Since this question is specifically about subsetting, I thought I would
illustrate some of the performance benefits of using which()
over a
logical subset brought up in the linked question.
When you want to extract the entire subset, there is not much difference in
processing speed, but using which()
needs to allocate less memory.

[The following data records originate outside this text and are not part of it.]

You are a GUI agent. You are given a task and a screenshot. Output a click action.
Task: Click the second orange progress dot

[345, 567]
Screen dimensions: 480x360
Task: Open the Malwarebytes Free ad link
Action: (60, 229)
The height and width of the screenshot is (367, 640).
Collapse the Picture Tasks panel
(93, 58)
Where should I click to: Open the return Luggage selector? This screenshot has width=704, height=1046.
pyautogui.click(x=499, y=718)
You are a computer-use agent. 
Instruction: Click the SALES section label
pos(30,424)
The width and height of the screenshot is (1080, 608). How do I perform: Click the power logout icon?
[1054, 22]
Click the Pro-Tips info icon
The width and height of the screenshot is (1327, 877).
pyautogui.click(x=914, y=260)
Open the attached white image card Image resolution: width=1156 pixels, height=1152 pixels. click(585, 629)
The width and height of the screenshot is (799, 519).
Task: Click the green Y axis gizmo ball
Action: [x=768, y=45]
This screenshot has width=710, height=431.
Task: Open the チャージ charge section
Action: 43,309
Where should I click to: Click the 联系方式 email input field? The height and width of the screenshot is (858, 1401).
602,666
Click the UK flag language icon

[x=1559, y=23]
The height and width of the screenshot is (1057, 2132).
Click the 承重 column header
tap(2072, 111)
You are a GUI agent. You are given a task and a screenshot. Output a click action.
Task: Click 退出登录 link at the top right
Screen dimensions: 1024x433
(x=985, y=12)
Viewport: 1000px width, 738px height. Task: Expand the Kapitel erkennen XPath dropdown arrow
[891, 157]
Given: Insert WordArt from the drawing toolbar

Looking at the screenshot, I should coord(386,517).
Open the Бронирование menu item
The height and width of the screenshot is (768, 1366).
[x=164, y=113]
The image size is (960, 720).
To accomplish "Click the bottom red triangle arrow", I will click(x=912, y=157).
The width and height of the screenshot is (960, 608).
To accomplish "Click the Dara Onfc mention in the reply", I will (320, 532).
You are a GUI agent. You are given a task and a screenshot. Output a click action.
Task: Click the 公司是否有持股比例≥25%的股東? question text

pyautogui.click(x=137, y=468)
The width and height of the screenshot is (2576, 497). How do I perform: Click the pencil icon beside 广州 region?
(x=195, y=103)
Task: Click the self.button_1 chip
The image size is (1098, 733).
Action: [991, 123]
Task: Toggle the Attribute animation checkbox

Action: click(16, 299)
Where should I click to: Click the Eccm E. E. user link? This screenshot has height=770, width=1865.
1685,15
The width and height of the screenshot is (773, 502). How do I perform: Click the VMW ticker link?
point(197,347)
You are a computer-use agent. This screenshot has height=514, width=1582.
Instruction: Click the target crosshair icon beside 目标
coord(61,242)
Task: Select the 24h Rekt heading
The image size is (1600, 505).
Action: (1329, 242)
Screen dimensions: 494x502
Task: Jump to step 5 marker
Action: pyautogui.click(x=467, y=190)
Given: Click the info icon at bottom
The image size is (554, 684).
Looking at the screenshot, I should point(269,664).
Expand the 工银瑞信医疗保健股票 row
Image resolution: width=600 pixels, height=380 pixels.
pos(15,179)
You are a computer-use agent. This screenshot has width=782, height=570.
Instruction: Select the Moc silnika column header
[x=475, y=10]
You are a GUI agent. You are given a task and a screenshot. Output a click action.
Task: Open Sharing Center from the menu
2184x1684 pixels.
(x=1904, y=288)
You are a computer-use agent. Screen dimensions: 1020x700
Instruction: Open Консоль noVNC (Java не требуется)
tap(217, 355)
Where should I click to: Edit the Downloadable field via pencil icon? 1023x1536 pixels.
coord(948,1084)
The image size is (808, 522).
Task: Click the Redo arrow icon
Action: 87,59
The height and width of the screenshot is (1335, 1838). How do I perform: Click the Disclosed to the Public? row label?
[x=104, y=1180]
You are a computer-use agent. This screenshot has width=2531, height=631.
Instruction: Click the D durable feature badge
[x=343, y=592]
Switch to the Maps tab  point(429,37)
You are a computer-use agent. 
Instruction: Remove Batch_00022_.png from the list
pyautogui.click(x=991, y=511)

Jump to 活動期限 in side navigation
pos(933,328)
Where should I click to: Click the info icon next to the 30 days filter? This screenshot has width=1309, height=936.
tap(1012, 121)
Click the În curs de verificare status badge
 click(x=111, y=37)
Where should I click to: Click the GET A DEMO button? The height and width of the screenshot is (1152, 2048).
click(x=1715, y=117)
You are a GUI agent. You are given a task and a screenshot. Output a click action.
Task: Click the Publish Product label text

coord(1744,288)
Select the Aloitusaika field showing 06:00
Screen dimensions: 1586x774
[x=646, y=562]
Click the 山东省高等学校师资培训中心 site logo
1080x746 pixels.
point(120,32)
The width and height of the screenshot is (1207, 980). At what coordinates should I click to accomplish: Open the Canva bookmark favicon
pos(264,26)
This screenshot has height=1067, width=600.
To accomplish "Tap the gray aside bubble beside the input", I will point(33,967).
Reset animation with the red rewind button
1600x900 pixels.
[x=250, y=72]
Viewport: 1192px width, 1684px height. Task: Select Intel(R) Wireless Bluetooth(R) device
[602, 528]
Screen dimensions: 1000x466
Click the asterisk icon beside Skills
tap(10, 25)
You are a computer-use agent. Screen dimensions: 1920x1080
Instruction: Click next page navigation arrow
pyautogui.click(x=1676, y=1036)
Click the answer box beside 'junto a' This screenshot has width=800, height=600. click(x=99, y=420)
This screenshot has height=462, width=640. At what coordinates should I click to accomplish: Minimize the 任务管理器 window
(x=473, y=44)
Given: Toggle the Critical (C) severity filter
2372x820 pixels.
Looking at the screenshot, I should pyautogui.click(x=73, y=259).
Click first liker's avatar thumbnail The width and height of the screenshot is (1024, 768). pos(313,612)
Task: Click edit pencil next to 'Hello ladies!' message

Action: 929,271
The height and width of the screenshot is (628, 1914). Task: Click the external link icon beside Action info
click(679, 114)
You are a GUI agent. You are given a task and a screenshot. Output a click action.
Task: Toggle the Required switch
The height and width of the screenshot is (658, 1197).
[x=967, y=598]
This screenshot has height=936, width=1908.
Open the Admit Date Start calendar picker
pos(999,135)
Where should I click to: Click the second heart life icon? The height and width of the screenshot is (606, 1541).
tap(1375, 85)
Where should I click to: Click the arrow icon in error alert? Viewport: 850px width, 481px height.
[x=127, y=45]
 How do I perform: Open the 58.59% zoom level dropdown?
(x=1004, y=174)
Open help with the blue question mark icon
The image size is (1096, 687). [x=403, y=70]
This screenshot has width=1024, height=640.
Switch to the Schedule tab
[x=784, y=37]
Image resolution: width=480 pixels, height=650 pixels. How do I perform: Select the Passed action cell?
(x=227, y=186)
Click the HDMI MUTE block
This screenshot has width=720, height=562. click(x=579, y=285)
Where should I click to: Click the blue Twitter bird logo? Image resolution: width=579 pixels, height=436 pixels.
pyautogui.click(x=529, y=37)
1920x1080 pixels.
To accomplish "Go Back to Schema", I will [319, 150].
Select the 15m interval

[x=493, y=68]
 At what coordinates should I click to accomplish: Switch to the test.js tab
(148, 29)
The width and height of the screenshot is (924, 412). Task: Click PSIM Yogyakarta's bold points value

However,if you only want a part of the subset (e.g. to showcase some strange
findings), which()
has a significant speed and memory advantage due to
being able to avoid subsetting a data frame twice by subsetting the result of
which()
instead.
Here are the benchmarks:
df <- ggplot2::diamonds; dim(df)
#> [1] 53940 10
mu <- mean(df$price)
bench::press(
n = c(sum(df$price > mu), 10),
{
i <- seq_len(n)
bench::mark(
logical = df[df$price > mu, ][i, ],
which_1 = df[which(df$price > mu), ][i, ],
which_2 = df[which(df$price > mu)[i], ]
)
}
)
#> Running with:
#> n
#> 1 19657
#> 2 10
#> # A tibble: 6 x 11
#> expression n min mean median max `itr/sec` mem_alloc
#> <chr> <dbl> <bch:tm> <bch:tm> <bch:tm> <bch:tm> <dbl> <bch:byt>
#> 1 logical 19657 1.5ms 1.81ms 1.71ms 3.39ms 553. 5.5MB
#> 2 which_1 19657 1.41ms 1.61ms 1.56ms 2.41ms 620. 2.89MB
#> 3 which_2 19657 826.56us 934.72us 910.88us 1.41ms 1070. 1.76MB
#> 4 logical 10 893.12us 1.06ms 1.02ms 1.93ms 941. 4.21MB
#> 5 which_1 10 814.4us 944.81us 908.16us 1.78ms 1058. 1.69MB
#> 6 which_2 10 230.72us 264.45us 249.28us 1.08ms 3781. 498.34KB
#> # ... with 3 more variables: n_gc <dbl>, n_itr <int>, total_time <bch:tm>
Created on 2018-08-19 by the reprex package (v0.2.0).